Decide who will be responsible for your cyber security policies
- The board should have sight on threats to their organisation. Take a “ground truth” view of you organisations current cyber posture. View yourself through the lens of the hostile attacker.
- Even if you enlist another company, you still need someone within your firm to be the high-level decision maker, especially if there is a breach and action is required.
- Always plan, making sure you have the proper procedures in place is essential if you want to operate effectively.
- Define all staff members’ responsibility for cyber security, and make sure they know the consequences should they or your company fall victim to a cyber attack.
- Review your current policies regarding internet access (if you don’t have any, create some) for all company-owned devices. Ensure you have physical security for your office building, data center and staff, especially if employees travel home with company devices, or have been working from home extensively during lock down.
- You need to set password policies and encryptions for all data.
- Make sure you have decommissioning procedures in place. Have your IT department log all employees who own or lease company property.
Defence in Depth
Defence in Depth refers to a cyber security approach in which a series of security mechanisms and controls are thoughtfully layered throughout an organisation to protect it from hostile attacks. While no individual mitigation can stop all cyber threats, together they provide mitigations against a wide variety of threats while incorporating redundancy in the event one mechanism fails. When successful, this approach significantly bolsters protection against many attack vectors.
Like any business decision, you need to research and compare options before implementing cyber defences. A defence at depth approach will allow you to adopt a scalable bespoke solution for your organisations needs. Many third-party organisations provide cyber security, so the first step is to understand what services are available, and which best fit your specific business. Every organisation is different and therefore a bespoke pick and mix approach should be adopted to provide a robust cyber defence tool kit.

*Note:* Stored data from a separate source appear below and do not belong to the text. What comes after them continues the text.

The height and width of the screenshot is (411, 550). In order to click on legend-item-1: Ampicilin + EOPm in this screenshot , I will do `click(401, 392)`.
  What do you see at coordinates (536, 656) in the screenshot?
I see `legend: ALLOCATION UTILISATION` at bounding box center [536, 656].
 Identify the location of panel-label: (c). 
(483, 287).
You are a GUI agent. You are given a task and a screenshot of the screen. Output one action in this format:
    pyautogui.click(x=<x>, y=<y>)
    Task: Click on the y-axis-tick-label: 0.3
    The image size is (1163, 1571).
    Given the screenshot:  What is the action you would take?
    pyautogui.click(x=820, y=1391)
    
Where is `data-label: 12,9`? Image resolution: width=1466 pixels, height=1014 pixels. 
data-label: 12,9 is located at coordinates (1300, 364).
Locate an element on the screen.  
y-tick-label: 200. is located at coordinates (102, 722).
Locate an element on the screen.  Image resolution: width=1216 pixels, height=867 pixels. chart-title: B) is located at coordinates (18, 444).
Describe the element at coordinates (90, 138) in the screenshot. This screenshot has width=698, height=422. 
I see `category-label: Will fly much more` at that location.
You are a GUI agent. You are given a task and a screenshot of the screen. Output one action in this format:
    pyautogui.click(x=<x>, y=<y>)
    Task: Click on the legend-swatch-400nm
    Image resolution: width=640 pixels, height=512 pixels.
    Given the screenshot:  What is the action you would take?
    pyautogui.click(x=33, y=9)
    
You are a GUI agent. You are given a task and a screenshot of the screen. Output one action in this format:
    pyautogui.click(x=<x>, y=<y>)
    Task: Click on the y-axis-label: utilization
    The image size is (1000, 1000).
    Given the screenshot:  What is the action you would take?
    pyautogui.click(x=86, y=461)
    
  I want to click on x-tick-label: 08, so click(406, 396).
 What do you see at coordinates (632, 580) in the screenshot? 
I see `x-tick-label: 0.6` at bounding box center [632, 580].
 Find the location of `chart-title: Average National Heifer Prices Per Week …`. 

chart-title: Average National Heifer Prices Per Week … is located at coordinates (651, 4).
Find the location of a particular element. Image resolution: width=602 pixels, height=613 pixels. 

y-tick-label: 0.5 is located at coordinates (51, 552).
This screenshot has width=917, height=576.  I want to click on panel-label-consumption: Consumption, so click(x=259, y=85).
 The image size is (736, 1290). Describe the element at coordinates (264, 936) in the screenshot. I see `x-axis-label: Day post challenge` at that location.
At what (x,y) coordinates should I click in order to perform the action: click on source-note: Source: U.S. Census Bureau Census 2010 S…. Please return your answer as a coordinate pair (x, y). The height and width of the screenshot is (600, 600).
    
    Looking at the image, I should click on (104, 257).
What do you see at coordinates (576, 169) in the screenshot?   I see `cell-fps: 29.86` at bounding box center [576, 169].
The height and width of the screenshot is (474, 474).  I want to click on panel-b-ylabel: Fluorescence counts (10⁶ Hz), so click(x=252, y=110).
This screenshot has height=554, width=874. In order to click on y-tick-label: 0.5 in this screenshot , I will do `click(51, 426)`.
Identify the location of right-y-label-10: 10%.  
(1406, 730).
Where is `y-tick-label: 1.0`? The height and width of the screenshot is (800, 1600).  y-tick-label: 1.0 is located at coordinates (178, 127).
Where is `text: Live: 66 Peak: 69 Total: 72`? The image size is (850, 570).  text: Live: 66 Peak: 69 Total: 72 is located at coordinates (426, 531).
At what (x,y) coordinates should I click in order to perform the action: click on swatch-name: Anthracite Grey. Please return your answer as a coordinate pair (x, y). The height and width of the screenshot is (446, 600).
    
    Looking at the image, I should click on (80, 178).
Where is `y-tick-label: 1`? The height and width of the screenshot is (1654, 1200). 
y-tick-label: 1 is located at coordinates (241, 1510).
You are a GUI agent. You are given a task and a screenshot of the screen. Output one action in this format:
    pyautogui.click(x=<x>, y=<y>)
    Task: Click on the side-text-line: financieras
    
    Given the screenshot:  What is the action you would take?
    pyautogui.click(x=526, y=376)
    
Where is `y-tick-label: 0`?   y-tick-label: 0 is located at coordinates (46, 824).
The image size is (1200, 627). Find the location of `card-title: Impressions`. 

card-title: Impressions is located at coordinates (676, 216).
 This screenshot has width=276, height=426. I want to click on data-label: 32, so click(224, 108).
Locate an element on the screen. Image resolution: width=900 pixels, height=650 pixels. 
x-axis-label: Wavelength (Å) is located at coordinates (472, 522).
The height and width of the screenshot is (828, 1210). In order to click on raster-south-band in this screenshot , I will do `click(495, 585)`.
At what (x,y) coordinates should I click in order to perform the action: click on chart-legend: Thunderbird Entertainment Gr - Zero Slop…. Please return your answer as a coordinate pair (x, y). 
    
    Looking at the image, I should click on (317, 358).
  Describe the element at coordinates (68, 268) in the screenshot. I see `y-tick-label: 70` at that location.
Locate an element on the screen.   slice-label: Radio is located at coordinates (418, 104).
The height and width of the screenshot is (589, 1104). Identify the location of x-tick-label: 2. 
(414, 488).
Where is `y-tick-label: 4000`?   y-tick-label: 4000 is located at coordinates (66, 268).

The consequences of falling victim to a cyber attack will be detrimental to your organisation, including brand and reputation, and will result in financial loss. Depending on the type of attack this loss can be substantial. To ensure that your organisation is secure, it's crucial to balance the threat with the business's risk appetite and your skill set in-house before considering the appropriate technical controls or deciding what kind of external resources are needed to help support you. Considering these different elements will allow you to develop a cost-effective cyber security programme best suited for your organisation's needs and size.
What can you afford?
No business can predict when or how they will get a cyber threat, but they can fortify vulnerabilities and improve cyber hygiene in advance. Narrowing down the chance of being attacked will naturally reduce the need for event management, and all the associated costs. A cyber attack can make or break a company depending on how prepared they are. How much an organisation chooses to spend on cyber security should be an informed business decision, and will be unique to each company. When deciding budgets a question we should keep at the front of our minds is: Can we afford NOT to implement robust cyber security defences?